Inertial-assisted GNSS dual-antenna orientation method and device and electronic equipment

Technical Field

The invention belongs to the field of satellite precise navigation, positioning and orientation gesture measurement, and particularly relates to an inertial-assisted GNSS dual-antenna orientation method, device and electronic equipment.

Background

Orientation refers to the orientation of the carrier during movement relative to a reference space and is one of the important parameters describing the state of movement of the carrier. In land navigation, with the deep development of unmanned technology, the vehicle posture must be monitored in real time during the running process of the automobile to ensure the running safety. In marine applications, providing the marine vessel with information such as position, speed and heading with high accuracy is a necessary condition for safe sailing. In 5G applications, accurate monitoring of the azimuth information of the panel is required to ensure the quality of communication when the 5G antenna panel is installed.

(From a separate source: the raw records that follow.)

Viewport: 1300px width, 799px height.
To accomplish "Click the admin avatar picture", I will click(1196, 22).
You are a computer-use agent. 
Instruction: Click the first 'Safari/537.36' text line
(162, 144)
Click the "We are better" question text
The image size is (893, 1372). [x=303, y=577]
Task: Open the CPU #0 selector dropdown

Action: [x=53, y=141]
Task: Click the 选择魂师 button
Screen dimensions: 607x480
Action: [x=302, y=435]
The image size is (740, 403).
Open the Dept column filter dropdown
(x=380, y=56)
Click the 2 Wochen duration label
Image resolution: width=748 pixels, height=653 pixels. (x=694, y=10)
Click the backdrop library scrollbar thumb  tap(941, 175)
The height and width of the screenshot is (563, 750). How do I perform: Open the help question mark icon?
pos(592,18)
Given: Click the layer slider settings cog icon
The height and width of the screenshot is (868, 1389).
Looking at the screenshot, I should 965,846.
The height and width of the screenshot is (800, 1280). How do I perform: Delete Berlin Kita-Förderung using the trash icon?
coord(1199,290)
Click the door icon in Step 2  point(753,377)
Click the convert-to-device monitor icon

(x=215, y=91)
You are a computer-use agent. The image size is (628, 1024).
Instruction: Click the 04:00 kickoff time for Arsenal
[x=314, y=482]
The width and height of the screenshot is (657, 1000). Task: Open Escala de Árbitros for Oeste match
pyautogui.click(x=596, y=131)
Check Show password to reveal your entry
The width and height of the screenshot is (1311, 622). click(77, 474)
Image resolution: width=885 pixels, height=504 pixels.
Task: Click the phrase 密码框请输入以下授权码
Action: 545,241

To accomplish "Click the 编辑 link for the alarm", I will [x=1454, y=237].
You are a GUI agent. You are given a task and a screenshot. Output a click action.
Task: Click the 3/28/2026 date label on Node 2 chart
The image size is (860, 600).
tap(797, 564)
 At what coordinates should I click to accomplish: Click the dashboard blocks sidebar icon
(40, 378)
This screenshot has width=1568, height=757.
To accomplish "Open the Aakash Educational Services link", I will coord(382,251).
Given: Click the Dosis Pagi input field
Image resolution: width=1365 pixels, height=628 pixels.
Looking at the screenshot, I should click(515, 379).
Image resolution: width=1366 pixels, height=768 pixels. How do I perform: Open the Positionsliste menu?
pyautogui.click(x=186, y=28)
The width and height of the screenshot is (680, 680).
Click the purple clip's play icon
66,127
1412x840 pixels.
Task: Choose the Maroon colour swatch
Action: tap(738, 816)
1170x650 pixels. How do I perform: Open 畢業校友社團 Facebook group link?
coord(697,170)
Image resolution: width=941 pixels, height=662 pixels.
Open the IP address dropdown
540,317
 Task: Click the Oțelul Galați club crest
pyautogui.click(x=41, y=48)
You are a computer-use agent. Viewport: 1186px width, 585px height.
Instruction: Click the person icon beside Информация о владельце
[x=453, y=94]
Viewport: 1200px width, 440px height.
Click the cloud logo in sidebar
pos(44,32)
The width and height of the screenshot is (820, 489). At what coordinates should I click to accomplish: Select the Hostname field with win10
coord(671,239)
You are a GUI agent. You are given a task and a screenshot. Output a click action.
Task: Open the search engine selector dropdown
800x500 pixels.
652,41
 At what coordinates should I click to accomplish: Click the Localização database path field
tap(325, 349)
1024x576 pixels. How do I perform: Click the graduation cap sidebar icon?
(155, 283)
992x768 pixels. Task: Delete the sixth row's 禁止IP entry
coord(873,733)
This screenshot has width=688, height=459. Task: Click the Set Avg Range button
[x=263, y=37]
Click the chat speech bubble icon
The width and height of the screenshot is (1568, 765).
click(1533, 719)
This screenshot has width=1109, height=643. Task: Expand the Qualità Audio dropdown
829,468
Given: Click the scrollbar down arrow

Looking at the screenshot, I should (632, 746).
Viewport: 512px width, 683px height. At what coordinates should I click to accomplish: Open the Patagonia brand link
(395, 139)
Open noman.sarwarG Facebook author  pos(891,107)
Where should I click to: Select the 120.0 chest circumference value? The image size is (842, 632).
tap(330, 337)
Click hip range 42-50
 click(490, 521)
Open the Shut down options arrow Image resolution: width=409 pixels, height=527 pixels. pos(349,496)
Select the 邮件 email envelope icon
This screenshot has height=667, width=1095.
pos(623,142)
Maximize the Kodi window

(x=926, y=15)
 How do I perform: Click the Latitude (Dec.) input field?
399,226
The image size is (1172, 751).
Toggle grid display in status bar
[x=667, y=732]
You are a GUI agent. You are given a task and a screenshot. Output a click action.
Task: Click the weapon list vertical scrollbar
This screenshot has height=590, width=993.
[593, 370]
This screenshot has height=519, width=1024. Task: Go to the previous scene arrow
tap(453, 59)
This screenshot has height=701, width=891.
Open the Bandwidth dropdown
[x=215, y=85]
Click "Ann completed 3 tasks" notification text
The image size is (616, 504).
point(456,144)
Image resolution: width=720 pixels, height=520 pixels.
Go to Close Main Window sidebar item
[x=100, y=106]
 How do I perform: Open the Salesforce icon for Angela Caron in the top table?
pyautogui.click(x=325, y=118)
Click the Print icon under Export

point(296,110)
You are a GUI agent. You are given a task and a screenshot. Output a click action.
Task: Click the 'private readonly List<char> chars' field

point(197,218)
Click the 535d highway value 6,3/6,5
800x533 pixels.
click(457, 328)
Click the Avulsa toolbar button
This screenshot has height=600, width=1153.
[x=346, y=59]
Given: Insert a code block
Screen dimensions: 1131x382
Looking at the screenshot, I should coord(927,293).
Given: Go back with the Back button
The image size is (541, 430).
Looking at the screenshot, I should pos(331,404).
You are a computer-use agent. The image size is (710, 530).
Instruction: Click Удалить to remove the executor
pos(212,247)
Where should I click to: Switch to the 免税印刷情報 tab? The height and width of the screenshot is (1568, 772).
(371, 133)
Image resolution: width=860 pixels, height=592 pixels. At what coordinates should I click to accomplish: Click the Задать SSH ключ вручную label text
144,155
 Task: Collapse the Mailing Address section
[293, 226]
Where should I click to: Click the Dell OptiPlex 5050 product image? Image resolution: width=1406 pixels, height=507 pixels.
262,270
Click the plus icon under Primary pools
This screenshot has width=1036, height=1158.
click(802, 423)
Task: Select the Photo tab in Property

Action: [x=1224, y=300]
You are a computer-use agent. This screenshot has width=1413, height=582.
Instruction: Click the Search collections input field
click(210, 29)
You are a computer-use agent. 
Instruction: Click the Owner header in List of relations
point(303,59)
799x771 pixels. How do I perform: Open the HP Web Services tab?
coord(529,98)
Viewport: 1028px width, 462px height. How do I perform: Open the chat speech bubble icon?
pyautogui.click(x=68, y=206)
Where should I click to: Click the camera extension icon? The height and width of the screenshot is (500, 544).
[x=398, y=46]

With the development and perfection of global satellite navigation systems (Global Navigation Satellite System, GNSS), the orientation and attitude measurement by using the GNSS is widely applied, for example, in unmanned agricultural machinery, unmanned planes and unmanned ships, the GNSS can provide functions of positioning, speed measurement, time service and the like for the carrier, and can also provide course information of the carrier.

Currently, the methods of orientation are mainly inertial measurement unit (Inertial Measurement Unit, IMU) orientation and GNSS dual antenna orientation. The azimuth result of the directional output of the IMU is continuous, but the defects of difficult initial calibration and divergent precision along with time exist. The dual-antenna orientation device can obtain high-precision heading information only after obtaining an ambiguity fixing solution, and can always keep a high-precision output result after the ambiguity is fixed. When the shielding environment is met, the signal is easy to lose lock, the azimuth angle cannot be obtained, and after the signal is captured again, the ambiguity is required to be searched again. The convergence time is slow, so that the defects of poor instantaneity, interruption of results and the like exist.

Disclosure of Invention

Aiming at the defects of the technology, the invention provides an inertial-assisted GNSS dual-antenna orientation method, an inertial-assisted GNSS dual-antenna orientation device and electronic equipment, wherein the inertial-assisted GNSS dual-antenna orientation device integrates a GNSS dual-antenna measurement unit, an inertial measurement unit and a data processing module, and the GNSS dual-antenna orientation method based on azimuth constraint can improve the speed of base line resolving convergence and the stability of orientation.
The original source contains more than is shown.